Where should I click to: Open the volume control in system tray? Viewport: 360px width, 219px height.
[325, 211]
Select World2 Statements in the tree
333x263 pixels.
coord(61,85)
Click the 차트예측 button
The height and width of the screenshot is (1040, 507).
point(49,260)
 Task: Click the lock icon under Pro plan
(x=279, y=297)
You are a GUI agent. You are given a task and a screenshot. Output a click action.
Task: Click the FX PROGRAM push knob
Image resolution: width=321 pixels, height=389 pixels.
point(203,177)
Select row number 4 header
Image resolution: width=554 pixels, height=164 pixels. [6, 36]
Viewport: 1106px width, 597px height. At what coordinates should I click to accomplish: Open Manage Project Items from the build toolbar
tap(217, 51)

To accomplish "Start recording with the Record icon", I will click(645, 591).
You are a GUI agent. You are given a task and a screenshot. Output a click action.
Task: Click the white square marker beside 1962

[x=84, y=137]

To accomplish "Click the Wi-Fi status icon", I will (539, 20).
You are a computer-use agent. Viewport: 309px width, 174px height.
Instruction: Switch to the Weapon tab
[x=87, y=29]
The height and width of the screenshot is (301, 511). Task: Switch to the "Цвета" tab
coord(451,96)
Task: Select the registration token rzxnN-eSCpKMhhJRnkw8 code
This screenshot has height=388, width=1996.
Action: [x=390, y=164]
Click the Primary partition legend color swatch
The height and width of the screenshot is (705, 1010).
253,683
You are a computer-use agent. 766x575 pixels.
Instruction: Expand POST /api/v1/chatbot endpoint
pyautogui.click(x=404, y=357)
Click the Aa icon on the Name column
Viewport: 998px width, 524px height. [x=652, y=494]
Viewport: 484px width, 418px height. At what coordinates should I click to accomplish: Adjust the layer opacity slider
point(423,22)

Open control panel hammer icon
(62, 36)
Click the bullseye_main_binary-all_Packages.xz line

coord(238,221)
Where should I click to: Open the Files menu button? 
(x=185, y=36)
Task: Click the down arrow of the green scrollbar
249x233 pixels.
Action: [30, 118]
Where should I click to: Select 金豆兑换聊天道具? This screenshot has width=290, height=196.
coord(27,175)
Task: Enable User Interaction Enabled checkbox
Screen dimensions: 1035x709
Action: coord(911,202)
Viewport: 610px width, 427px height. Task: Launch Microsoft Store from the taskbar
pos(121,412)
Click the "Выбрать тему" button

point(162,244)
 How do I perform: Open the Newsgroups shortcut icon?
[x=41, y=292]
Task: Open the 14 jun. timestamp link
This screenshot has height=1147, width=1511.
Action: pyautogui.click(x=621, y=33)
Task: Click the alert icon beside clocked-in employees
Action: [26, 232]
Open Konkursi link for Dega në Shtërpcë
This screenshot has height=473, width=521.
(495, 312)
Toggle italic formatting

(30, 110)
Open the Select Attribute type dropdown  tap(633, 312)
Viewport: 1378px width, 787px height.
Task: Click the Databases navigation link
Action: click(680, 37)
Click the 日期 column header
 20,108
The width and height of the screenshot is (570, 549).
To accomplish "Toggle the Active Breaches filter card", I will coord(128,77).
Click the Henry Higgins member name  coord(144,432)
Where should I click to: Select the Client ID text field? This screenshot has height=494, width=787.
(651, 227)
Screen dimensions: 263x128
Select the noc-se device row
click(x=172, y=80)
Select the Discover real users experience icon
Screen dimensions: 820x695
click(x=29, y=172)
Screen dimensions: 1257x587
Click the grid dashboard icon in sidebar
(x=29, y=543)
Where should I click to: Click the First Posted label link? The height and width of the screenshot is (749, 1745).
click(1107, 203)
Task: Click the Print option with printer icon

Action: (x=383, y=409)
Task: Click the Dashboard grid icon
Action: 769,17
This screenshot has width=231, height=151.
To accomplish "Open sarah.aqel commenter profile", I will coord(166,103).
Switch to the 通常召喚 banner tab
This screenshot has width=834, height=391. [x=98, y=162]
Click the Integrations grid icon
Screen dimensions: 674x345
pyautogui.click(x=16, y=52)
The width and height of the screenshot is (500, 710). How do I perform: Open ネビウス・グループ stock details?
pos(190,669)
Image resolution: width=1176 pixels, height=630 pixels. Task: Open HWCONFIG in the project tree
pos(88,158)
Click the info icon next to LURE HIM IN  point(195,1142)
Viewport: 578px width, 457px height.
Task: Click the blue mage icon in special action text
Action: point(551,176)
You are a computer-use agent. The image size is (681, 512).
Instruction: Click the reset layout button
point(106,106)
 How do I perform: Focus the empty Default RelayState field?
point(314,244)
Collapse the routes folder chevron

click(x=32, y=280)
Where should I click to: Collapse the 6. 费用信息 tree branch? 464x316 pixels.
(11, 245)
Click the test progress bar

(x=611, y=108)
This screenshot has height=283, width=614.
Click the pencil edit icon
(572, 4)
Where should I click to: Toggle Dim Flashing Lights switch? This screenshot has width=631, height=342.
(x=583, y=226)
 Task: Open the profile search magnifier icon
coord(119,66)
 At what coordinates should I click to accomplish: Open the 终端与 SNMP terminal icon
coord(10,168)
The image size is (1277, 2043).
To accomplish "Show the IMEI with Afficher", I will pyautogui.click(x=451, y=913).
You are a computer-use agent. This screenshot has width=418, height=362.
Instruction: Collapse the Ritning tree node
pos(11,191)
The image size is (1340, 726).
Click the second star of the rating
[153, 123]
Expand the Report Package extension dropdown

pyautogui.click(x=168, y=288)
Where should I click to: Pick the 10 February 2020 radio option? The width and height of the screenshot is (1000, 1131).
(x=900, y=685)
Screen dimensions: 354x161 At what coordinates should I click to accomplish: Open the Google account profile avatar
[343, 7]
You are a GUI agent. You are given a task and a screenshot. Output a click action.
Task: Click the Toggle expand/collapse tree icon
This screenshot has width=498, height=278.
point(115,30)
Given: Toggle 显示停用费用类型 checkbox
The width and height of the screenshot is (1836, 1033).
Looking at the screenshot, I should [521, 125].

*Task to complete*.
Your task is to reproduce the full listing exactly.

*Written reply*.
Where should I click to: Open the volume control in system tray? Viewport: 360px width, 219px height.
[325, 211]
Select World2 Statements in the tree
333x263 pixels.
coord(61,85)
Click the 차트예측 button
The height and width of the screenshot is (1040, 507).
point(49,260)
 Task: Click the lock icon under Pro plan
(x=279, y=297)
You are a GUI agent. You are given a task and a screenshot. Output a click action.
Task: Click the FX PROGRAM push knob
Image resolution: width=321 pixels, height=389 pixels.
point(203,177)
Select row number 4 header
Image resolution: width=554 pixels, height=164 pixels. [6, 36]
Viewport: 1106px width, 597px height. At what coordinates should I click to accomplish: Open Manage Project Items from the build toolbar
tap(217, 51)

To accomplish "Start recording with the Record icon", I will click(645, 591).
You are a GUI agent. You are given a task and a screenshot. Output a click action.
Task: Click the white square marker beside 1962

[x=84, y=137]

To accomplish "Click the Wi-Fi status icon", I will (539, 20).
You are a computer-use agent. Viewport: 309px width, 174px height.
Instruction: Switch to the Weapon tab
[x=87, y=29]
The height and width of the screenshot is (301, 511). Task: Switch to the "Цвета" tab
coord(451,96)
Task: Select the registration token rzxnN-eSCpKMhhJRnkw8 code
This screenshot has height=388, width=1996.
Action: [x=390, y=164]
Click the Primary partition legend color swatch
The height and width of the screenshot is (705, 1010).
253,683
You are a computer-use agent. 766x575 pixels.
Instruction: Expand POST /api/v1/chatbot endpoint
pyautogui.click(x=404, y=357)
Click the Aa icon on the Name column
Viewport: 998px width, 524px height. [x=652, y=494]
Viewport: 484px width, 418px height. At what coordinates should I click to accomplish: Adjust the layer opacity slider
point(423,22)

Open control panel hammer icon
(62, 36)
Click the bullseye_main_binary-all_Packages.xz line

coord(238,221)
Where should I click to: Open the Files menu button? 
(x=185, y=36)
Task: Click the down arrow of the green scrollbar
249x233 pixels.
Action: [30, 118]
Where should I click to: Select 金豆兑换聊天道具? This screenshot has width=290, height=196.
coord(27,175)
Task: Enable User Interaction Enabled checkbox
Screen dimensions: 1035x709
Action: coord(911,202)
Viewport: 610px width, 427px height. Task: Launch Microsoft Store from the taskbar
pos(121,412)
Click the "Выбрать тему" button

point(162,244)
 How do I perform: Open the Newsgroups shortcut icon?
[x=41, y=292]
Task: Open the 14 jun. timestamp link
This screenshot has height=1147, width=1511.
Action: pyautogui.click(x=621, y=33)
Task: Click the alert icon beside clocked-in employees
Action: [26, 232]
Open Konkursi link for Dega në Shtërpcë
This screenshot has height=473, width=521.
(495, 312)
Toggle italic formatting

(30, 110)
Open the Select Attribute type dropdown  tap(633, 312)
Viewport: 1378px width, 787px height.
Task: Click the Databases navigation link
Action: click(680, 37)
Click the 日期 column header
 20,108
The width and height of the screenshot is (570, 549).
To accomplish "Toggle the Active Breaches filter card", I will coord(128,77).
Click the Henry Higgins member name  coord(144,432)
Where should I click to: Select the Client ID text field? This screenshot has height=494, width=787.
(651, 227)
Screen dimensions: 263x128
Select the noc-se device row
click(x=172, y=80)
Select the Discover real users experience icon
Screen dimensions: 820x695
click(x=29, y=172)
Screen dimensions: 1257x587
Click the grid dashboard icon in sidebar
(x=29, y=543)
Where should I click to: Click the First Posted label link? The height and width of the screenshot is (749, 1745).
click(1107, 203)
Task: Click the Print option with printer icon

Action: (x=383, y=409)
Task: Click the Dashboard grid icon
Action: 769,17
This screenshot has width=231, height=151.
To accomplish "Open sarah.aqel commenter profile", I will coord(166,103).
Switch to the 通常召喚 banner tab
This screenshot has width=834, height=391. [x=98, y=162]
Click the Integrations grid icon
Screen dimensions: 674x345
pyautogui.click(x=16, y=52)
The width and height of the screenshot is (500, 710). How do I perform: Open ネビウス・グループ stock details?
pos(190,669)
Image resolution: width=1176 pixels, height=630 pixels. Task: Open HWCONFIG in the project tree
pos(88,158)
Click the info icon next to LURE HIM IN  point(195,1142)
Viewport: 578px width, 457px height.
Task: Click the blue mage icon in special action text
Action: point(551,176)
You are a computer-use agent. The image size is (681, 512).
Instruction: Click the reset layout button
point(106,106)
 How do I perform: Focus the empty Default RelayState field?
point(314,244)
Collapse the routes folder chevron

click(x=32, y=280)
Where should I click to: Collapse the 6. 费用信息 tree branch? 464x316 pixels.
(11, 245)
Click the test progress bar

(x=611, y=108)
This screenshot has height=283, width=614.
Click the pencil edit icon
(572, 4)
Where should I click to: Toggle Dim Flashing Lights switch? This screenshot has width=631, height=342.
(x=583, y=226)
 Task: Open the profile search magnifier icon
coord(119,66)
 At what coordinates should I click to accomplish: Open the 终端与 SNMP terminal icon
coord(10,168)
The image size is (1277, 2043).
To accomplish "Show the IMEI with Afficher", I will pyautogui.click(x=451, y=913).
You are a computer-use agent. This screenshot has width=418, height=362.
Instruction: Collapse the Ritning tree node
pos(11,191)
The image size is (1340, 726).
Click the second star of the rating
[153, 123]
Expand the Report Package extension dropdown

pyautogui.click(x=168, y=288)
Where should I click to: Pick the 10 February 2020 radio option? The width and height of the screenshot is (1000, 1131).
(x=900, y=685)
Screen dimensions: 354x161 At what coordinates should I click to accomplish: Open the Google account profile avatar
[343, 7]
You are a GUI agent. You are given a task and a screenshot. Output a click action.
Task: Click the Toggle expand/collapse tree icon
This screenshot has width=498, height=278.
point(115,30)
Given: Toggle 显示停用费用类型 checkbox
The width and height of the screenshot is (1836, 1033).
Looking at the screenshot, I should [521, 125].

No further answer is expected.